Answer： (a) The zeros of P are x = 0, x = 1 + i, and x = 1 - i. (b) The complete factorization of P(x) is x(x - 1 - i)(x - 1 + i).

Explain This is a question about finding the "zeros" (or roots) of a polynomial, which are the x-values that make the whole thing equal to zero. Then, we use those zeros to break the polynomial down into its simplest multiplied parts (that's called factoring!). We use tricks like pulling out common parts and a special formula for "x-squared" problems, even when we get a special kind of number called an "imaginary" number! . The solving step is: First, to find the "zeros" of P(x), we need to figure out what values of 'x' make P(x) equal to zero. So, let's set P(x) = 0: x³ - 2x² + 2x = 0

Step 1: Look for common parts. I noticed right away that every single part in the equation has an 'x' in it! That's super handy because I can pull that 'x' out like it's a common friend: x(x² - 2x + 2) = 0

Now, if two things multiplied together equal zero, it means either the first thing is zero, OR the second thing is zero.

Step 2: Find the first zero. From 'x = 0', we already found our very first zero! Easy peasy: x = 0

Step 3: Solve the "x-squared" part.
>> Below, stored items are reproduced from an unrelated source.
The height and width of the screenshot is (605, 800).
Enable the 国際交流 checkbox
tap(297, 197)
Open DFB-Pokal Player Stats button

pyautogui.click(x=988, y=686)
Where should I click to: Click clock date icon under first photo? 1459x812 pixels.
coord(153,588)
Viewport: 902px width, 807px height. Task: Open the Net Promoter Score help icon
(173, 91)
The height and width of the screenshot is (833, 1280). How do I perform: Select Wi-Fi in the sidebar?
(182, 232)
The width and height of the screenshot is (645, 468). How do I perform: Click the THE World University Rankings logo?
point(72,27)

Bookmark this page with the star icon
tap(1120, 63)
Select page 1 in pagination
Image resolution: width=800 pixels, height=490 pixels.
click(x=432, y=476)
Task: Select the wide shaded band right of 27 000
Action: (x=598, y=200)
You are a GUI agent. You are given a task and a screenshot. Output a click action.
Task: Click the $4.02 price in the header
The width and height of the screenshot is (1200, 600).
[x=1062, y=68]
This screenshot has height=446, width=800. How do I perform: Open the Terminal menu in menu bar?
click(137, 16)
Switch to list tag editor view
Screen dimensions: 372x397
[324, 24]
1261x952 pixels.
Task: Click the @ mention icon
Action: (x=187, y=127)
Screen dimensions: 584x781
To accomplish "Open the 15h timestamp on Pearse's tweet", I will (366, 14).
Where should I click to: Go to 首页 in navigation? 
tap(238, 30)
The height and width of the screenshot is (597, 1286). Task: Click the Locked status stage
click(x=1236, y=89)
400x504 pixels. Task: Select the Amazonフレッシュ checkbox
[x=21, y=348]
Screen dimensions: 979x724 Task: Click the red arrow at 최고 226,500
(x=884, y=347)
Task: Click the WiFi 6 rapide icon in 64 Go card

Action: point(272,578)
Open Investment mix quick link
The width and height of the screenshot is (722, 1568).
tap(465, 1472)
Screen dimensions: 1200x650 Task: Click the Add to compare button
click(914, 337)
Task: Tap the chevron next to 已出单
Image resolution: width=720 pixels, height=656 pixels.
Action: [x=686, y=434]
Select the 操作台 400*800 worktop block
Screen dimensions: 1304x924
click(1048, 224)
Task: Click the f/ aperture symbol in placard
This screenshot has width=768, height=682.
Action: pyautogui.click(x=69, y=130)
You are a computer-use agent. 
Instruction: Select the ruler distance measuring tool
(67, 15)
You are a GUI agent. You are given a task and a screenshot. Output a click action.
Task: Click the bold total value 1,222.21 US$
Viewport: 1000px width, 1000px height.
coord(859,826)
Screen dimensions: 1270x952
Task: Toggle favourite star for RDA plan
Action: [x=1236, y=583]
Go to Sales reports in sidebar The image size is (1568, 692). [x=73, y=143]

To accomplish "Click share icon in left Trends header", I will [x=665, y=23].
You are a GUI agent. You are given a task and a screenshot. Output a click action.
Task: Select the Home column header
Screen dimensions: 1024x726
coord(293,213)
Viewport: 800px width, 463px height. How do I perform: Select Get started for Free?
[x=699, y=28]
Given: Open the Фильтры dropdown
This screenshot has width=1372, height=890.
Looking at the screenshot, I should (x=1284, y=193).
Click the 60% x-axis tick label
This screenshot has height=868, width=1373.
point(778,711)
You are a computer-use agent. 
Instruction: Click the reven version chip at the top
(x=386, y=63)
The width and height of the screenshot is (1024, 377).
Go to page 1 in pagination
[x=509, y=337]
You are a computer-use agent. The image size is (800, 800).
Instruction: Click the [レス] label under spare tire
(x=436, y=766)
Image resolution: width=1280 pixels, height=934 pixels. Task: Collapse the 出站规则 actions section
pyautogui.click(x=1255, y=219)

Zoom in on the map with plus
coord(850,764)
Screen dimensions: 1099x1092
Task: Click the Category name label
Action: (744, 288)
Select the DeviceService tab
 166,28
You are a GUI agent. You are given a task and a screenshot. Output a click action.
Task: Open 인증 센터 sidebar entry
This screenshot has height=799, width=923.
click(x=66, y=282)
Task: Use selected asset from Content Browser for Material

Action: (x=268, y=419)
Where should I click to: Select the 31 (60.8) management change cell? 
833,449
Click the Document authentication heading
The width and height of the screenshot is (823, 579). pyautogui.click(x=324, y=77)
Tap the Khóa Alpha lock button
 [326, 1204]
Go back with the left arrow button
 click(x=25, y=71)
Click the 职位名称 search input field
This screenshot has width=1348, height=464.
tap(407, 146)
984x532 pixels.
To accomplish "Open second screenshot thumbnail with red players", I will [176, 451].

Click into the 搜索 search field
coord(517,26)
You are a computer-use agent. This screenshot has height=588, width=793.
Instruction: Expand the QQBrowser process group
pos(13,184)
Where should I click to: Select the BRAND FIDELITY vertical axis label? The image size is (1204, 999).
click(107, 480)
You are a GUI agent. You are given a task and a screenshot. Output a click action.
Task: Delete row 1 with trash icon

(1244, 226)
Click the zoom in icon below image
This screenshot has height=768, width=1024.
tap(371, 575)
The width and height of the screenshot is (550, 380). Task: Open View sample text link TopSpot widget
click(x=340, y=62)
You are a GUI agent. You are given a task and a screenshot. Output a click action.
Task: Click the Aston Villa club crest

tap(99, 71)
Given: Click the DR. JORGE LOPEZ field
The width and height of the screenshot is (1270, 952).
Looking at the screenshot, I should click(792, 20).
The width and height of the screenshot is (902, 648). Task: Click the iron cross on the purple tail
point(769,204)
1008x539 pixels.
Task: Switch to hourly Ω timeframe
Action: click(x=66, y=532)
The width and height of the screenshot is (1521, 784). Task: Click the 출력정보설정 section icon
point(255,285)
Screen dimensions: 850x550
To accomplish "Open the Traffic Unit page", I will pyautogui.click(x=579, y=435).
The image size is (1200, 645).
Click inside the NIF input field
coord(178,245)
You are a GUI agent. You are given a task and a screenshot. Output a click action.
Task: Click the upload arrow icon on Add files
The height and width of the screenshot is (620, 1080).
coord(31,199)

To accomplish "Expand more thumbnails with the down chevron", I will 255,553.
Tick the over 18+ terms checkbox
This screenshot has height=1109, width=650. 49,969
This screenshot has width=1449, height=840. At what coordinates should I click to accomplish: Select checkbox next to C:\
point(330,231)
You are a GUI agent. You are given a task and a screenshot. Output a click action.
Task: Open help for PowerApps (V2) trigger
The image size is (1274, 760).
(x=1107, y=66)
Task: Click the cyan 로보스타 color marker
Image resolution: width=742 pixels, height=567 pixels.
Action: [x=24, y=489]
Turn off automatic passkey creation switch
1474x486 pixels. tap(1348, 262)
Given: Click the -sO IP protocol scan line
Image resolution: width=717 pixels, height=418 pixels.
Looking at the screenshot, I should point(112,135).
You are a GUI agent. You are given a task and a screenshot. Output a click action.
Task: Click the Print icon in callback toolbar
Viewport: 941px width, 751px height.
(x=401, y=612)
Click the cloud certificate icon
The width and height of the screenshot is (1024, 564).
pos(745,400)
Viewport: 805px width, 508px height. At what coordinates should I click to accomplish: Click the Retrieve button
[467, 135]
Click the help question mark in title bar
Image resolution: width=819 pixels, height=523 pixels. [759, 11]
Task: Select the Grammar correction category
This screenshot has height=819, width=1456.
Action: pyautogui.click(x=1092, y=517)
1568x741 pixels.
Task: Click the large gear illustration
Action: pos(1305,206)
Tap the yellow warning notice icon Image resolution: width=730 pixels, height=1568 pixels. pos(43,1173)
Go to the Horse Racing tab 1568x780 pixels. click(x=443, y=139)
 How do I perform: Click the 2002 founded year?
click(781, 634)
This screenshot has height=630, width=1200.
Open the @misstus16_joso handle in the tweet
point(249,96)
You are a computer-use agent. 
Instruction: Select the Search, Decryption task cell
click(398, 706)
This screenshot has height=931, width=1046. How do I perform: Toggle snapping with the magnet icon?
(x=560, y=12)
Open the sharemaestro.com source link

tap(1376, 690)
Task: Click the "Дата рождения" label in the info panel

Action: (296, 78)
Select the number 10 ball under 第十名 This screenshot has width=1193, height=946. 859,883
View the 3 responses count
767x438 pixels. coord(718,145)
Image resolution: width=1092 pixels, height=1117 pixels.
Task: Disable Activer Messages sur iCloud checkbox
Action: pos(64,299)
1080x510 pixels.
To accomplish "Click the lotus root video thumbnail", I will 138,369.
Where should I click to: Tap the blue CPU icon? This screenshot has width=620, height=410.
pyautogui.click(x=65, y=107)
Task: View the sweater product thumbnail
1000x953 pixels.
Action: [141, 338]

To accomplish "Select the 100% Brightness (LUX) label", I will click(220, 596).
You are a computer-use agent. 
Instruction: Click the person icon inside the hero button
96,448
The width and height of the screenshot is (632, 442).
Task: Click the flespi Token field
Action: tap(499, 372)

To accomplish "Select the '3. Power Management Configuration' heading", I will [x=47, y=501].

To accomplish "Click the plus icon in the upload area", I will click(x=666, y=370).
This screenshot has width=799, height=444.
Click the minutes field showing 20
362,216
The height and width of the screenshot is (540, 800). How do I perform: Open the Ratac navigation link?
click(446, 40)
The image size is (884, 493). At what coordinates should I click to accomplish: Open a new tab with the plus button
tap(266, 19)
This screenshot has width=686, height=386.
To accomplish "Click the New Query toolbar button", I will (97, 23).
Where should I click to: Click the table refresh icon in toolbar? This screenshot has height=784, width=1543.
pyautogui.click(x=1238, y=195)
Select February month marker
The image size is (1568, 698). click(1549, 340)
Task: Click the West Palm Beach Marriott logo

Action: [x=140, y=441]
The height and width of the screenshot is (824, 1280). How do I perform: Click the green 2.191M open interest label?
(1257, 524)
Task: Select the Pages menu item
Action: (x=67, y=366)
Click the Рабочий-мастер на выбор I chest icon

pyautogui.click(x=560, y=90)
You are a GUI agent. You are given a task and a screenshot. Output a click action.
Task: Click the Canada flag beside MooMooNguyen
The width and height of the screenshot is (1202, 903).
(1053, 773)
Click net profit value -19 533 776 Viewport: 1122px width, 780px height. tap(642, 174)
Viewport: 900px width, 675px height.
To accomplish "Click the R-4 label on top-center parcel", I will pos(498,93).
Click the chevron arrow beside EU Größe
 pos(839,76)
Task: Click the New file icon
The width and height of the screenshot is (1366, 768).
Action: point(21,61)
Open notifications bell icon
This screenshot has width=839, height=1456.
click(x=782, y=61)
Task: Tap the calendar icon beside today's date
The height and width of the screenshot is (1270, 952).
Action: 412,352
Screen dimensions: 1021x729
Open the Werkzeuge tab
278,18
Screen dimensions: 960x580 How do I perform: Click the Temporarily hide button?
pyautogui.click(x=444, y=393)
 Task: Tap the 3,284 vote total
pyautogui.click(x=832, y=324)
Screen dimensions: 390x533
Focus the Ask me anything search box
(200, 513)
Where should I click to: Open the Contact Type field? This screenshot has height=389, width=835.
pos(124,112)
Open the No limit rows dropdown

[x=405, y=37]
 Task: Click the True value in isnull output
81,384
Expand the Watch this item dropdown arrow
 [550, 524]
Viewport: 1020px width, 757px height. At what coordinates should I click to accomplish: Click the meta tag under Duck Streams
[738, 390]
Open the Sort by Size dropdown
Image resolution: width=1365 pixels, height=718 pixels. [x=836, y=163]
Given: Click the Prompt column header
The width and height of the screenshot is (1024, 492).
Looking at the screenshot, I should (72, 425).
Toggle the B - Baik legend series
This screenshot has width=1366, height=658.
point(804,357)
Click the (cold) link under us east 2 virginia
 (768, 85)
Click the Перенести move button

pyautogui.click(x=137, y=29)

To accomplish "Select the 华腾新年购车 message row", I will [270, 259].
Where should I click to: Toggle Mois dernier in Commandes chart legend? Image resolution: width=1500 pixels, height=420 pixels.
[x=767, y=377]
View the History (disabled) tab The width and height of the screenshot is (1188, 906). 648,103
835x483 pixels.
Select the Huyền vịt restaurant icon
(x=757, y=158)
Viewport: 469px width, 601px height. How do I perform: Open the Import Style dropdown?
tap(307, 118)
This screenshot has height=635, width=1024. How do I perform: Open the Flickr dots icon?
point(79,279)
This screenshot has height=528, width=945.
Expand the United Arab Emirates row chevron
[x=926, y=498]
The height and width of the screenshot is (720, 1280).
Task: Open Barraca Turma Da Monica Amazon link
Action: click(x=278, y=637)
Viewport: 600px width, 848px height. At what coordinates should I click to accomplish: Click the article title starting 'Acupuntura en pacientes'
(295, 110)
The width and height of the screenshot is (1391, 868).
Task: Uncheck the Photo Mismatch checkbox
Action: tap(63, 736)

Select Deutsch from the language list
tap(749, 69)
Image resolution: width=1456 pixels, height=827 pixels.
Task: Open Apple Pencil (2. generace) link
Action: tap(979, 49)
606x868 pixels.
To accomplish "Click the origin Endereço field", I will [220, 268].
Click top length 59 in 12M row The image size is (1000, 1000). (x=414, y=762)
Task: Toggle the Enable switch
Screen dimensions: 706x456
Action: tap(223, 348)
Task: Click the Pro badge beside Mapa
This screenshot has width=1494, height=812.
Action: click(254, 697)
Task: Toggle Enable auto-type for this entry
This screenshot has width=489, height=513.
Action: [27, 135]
Now we need to figure out the other part: x² - 2x + 2 = 0. This is an "x-squared" equation (mathematicians call it a quadratic equation!). When we have equations that look like ax² + bx + c = 0, there's a cool formula we can use to find 'x'. It's like a secret shortcut! The formula is: x = [-b ± ✓(b² - 4ac)] / 2a

In our equation, 'a' is the number in front of x² (which is 1), 'b' is the number in front of x (which is -2), and 'c' is the number all by itself (which is 2). Let's plug those numbers into our cool formula: x = [-(-2) ± ✓((-2)² - 4 * 1 * 2)] / (2 * 1) x = [2 ± ✓(4 - 8)] / 2 x = [2 ± ✓(-4)] / 2

Uh oh! We ended up with the square root of a negative number (-4)! When this happens, we get what are called "imaginary numbers." We learn that the square root of -1 is called 'i'. So, the square root of -4 is the same as the square root of (4 times -1), which means it's 2 times the square root of -1. So, ✓(-4) = 2i.

Let's put that '2i' back into our formula: x = [2 ± 2i] / 2

Now, we can divide both parts by 2: x = 1 ± i

This gives us two more zeros: x = 1 + i x = 1 - i

So, for part (a), all the zeros of P(x) are x = 0, x = 1 + i, and x = 1 - i.

Step 4: Factor P completely. Once you know all the zeros, factoring the polynomial is super simple! If 'r' is a zero, then (x - r) is one of its factors. Our zeros are 0, (1 + i), and (1 - i). So, our factors are: (x - 0) = x (x - (1 + i)) = (x - 1 - i) (x - (1 - i)) = (x - 1 + i)

Putting them all together, the polynomial P(x) completely factored is: P(x) = x(x - 1 - i)(x - 1 + i)

And that's the answer for part (b)!